Microsoft has guidance for your scenario where upon upgrading you experience query performance degradation. You may not be able to follow the exact steps outlined here if you were upgrading from a version without Query Store, but the general principles are still the same. It is expected that some queries will run slower after upgrade as Microsoft makes changes to the cardinality estimator. A first defense against that is to find the queries that are running for too long and to force them to use a previous plan. Methods of doing that:
- Forcing a previous good plan with Query Store
- Setting compatibility level at the database level or query level
- Enabling the legacy CE at the database level or query level
For the root cause of why this particular query is slow, 98% of the query's time is spent on a nested loop join against Object4
. It is hard to give specifics for an anonymized plan, but the following broad principles apply:
- Use a temp table or some other method to improve the cardinality estimate coming into the nested loop join. The optimizer is likely picking a loop join because the estimate is just 1 row.
- Define an index on
Object4
which allows for more effective seeking against that table. This can only be a partial fix and won't get the query execution time down to 8 seconds.

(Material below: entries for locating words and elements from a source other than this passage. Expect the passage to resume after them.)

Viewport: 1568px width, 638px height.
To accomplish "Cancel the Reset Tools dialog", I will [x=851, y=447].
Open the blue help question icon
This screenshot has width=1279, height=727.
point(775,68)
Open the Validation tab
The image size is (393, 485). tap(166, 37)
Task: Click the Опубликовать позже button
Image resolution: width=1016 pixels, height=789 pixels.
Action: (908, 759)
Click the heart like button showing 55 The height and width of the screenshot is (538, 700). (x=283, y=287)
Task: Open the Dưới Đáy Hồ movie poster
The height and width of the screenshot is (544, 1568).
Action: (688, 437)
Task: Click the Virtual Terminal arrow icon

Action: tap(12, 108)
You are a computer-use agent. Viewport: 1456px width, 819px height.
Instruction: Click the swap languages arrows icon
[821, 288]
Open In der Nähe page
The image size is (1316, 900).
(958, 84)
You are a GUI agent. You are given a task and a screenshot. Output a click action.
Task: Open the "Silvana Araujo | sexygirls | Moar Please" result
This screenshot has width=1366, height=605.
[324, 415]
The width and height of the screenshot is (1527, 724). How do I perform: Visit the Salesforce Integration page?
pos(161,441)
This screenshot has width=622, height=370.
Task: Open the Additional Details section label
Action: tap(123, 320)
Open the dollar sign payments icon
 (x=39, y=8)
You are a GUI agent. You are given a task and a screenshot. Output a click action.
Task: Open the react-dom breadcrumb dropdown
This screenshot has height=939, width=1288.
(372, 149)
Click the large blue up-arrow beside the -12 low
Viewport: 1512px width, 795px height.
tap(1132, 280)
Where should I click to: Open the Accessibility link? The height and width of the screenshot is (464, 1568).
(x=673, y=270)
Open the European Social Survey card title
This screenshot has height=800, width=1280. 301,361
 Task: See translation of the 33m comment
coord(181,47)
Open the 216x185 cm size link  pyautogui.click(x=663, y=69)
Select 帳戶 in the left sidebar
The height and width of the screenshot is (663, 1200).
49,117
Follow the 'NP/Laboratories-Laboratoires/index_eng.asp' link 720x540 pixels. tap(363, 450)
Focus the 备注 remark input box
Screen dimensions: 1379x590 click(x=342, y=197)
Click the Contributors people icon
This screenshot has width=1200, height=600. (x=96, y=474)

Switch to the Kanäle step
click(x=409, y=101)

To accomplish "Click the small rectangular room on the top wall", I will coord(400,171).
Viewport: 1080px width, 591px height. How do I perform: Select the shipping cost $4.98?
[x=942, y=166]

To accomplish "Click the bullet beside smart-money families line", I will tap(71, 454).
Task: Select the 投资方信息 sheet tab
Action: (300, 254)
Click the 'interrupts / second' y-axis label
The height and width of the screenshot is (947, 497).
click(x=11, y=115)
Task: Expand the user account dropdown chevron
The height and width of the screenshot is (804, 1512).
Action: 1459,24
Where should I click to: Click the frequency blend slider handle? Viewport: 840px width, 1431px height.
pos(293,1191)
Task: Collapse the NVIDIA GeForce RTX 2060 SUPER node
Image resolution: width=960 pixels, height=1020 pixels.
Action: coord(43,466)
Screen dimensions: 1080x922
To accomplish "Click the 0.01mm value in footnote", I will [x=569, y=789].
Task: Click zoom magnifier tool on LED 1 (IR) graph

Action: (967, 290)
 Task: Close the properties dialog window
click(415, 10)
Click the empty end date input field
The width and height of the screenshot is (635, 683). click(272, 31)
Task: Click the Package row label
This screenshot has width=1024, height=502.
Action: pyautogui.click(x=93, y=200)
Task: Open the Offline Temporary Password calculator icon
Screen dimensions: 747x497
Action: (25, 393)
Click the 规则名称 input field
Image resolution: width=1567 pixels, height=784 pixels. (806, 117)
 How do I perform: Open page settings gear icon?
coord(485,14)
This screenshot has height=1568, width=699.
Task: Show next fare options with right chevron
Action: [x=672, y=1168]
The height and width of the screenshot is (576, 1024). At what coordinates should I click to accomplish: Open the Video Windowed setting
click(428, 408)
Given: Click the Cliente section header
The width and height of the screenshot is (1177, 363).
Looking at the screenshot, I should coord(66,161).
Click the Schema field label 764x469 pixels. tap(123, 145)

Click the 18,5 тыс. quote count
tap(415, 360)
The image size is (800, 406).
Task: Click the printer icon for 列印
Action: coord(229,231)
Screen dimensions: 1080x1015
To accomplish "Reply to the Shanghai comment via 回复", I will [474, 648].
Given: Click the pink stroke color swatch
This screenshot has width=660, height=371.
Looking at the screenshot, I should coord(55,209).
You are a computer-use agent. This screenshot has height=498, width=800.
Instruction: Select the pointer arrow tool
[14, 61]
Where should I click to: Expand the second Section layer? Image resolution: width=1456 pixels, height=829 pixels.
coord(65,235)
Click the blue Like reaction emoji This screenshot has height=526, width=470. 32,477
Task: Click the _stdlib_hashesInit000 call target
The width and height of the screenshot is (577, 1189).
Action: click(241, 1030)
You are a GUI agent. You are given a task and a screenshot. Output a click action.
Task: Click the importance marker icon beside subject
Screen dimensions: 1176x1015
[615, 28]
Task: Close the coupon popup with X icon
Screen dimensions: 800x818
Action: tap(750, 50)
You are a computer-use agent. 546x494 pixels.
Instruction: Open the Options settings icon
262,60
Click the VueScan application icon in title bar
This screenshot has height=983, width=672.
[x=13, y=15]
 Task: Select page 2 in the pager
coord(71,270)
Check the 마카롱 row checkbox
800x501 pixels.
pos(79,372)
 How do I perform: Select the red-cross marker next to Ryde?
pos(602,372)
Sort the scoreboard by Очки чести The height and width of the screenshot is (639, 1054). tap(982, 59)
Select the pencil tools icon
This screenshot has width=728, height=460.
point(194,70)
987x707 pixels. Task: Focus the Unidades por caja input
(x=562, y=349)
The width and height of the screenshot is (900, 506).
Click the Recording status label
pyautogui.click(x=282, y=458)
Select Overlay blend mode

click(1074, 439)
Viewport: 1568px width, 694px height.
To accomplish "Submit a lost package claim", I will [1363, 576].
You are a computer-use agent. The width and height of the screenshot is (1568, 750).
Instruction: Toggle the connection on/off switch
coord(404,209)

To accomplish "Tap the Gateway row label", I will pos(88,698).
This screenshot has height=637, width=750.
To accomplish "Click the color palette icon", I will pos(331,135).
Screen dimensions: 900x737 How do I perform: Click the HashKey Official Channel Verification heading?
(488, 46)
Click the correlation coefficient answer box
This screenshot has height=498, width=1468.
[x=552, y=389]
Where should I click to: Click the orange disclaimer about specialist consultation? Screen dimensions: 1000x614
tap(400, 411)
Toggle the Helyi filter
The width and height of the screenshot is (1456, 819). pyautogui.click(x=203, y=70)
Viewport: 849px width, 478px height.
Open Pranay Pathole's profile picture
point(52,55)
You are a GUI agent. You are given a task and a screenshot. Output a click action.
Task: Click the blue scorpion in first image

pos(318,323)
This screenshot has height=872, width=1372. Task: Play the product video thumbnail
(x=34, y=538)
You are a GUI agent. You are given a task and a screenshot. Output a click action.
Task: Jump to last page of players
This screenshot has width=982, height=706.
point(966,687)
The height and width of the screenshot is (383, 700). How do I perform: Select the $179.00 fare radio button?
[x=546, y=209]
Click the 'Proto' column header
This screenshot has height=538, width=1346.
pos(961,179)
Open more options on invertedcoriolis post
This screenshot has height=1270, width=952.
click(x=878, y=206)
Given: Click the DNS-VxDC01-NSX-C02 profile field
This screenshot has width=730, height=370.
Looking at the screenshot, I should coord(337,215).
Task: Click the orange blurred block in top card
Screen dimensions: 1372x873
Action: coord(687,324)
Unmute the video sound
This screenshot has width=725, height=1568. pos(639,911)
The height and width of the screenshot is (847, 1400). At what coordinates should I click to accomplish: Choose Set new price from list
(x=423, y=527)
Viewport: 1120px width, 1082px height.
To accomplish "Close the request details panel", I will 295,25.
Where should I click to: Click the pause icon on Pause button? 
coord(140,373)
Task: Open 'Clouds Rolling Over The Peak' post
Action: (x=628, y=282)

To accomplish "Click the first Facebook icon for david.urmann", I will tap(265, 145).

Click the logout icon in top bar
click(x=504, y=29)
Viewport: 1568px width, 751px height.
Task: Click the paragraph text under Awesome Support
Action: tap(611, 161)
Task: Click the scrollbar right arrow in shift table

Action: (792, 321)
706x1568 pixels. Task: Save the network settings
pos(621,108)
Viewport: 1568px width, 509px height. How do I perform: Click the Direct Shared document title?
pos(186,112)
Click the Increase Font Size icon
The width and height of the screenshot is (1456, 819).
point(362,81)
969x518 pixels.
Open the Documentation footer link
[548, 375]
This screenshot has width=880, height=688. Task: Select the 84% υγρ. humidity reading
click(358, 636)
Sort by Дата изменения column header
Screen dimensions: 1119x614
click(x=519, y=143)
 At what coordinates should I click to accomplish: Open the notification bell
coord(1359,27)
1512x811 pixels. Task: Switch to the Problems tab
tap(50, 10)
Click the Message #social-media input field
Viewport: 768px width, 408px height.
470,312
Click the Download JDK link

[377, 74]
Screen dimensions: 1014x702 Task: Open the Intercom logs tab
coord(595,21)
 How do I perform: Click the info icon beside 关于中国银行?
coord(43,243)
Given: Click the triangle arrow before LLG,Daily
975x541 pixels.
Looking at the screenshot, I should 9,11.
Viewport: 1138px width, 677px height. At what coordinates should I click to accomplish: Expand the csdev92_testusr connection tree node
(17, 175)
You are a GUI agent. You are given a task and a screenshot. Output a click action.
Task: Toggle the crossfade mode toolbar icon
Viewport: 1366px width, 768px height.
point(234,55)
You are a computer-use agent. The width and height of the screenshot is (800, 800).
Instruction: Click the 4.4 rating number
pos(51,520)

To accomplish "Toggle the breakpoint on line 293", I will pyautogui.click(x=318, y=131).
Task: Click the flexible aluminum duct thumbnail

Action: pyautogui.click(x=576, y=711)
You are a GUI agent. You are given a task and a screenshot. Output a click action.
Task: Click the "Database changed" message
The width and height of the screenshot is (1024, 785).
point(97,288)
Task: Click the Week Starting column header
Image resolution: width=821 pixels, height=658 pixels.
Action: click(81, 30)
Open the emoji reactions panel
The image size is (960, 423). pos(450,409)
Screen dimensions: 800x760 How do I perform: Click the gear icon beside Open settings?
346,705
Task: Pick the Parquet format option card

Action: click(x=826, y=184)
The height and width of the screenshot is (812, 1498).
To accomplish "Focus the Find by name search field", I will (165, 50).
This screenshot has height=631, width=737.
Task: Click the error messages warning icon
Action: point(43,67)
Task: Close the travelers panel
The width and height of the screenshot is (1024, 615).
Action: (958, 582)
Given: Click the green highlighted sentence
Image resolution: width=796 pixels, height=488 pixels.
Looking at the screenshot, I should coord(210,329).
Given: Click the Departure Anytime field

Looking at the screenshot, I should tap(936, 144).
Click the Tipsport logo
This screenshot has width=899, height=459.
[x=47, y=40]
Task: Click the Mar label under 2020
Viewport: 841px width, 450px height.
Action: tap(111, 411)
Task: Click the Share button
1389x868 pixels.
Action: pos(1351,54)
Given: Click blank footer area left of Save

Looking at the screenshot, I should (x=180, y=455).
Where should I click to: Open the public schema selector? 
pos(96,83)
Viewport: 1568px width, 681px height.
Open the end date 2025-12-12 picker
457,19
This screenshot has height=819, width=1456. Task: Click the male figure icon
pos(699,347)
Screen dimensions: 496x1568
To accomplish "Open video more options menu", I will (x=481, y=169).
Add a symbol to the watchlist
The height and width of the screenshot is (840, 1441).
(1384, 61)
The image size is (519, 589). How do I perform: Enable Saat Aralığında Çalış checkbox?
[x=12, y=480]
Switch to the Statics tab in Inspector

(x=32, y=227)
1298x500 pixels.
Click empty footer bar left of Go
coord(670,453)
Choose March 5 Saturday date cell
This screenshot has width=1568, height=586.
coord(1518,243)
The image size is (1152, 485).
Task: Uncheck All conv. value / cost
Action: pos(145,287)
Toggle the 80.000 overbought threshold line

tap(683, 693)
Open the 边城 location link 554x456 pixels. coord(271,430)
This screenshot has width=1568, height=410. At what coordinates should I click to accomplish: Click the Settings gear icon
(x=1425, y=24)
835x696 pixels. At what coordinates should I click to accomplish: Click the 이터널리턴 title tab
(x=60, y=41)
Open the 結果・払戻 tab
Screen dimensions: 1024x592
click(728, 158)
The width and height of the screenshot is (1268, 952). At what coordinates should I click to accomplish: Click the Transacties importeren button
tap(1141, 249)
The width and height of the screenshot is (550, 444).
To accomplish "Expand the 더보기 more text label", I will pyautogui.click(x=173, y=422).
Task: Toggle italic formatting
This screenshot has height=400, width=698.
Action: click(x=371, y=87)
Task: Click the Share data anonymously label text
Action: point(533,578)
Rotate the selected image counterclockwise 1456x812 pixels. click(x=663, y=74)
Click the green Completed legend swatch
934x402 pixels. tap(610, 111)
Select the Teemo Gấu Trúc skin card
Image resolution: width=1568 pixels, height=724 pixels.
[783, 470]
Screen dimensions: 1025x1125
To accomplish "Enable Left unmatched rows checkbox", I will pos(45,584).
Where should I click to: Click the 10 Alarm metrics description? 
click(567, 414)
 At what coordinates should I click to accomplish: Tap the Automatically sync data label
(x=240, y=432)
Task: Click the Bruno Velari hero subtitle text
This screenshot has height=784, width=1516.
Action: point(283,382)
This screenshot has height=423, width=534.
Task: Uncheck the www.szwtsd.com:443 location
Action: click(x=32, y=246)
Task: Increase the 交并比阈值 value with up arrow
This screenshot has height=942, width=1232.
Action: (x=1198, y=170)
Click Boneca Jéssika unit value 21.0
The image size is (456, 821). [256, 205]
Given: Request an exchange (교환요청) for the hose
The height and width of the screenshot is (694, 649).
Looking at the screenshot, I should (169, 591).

- If required, force a different join type for the table access on
Object4
. The nested loop join reads a total of 173,354,476 rows from a table with just 38,775 rows. A hash or merge join would be more efficient.
- If required, achieve a different join order.
As a final note, you really can't expect to get good cardinality estimates for query constructs like this:
Function2(Function3(Object3.Column38)) LIKE Function2(Function3(Object2.Column11)) + ?
It may be true that the legacy cardinality estimator gives you good performance just due to luck. To keep the same performance on a newer CE you may need to use the invasive techniques that I described above.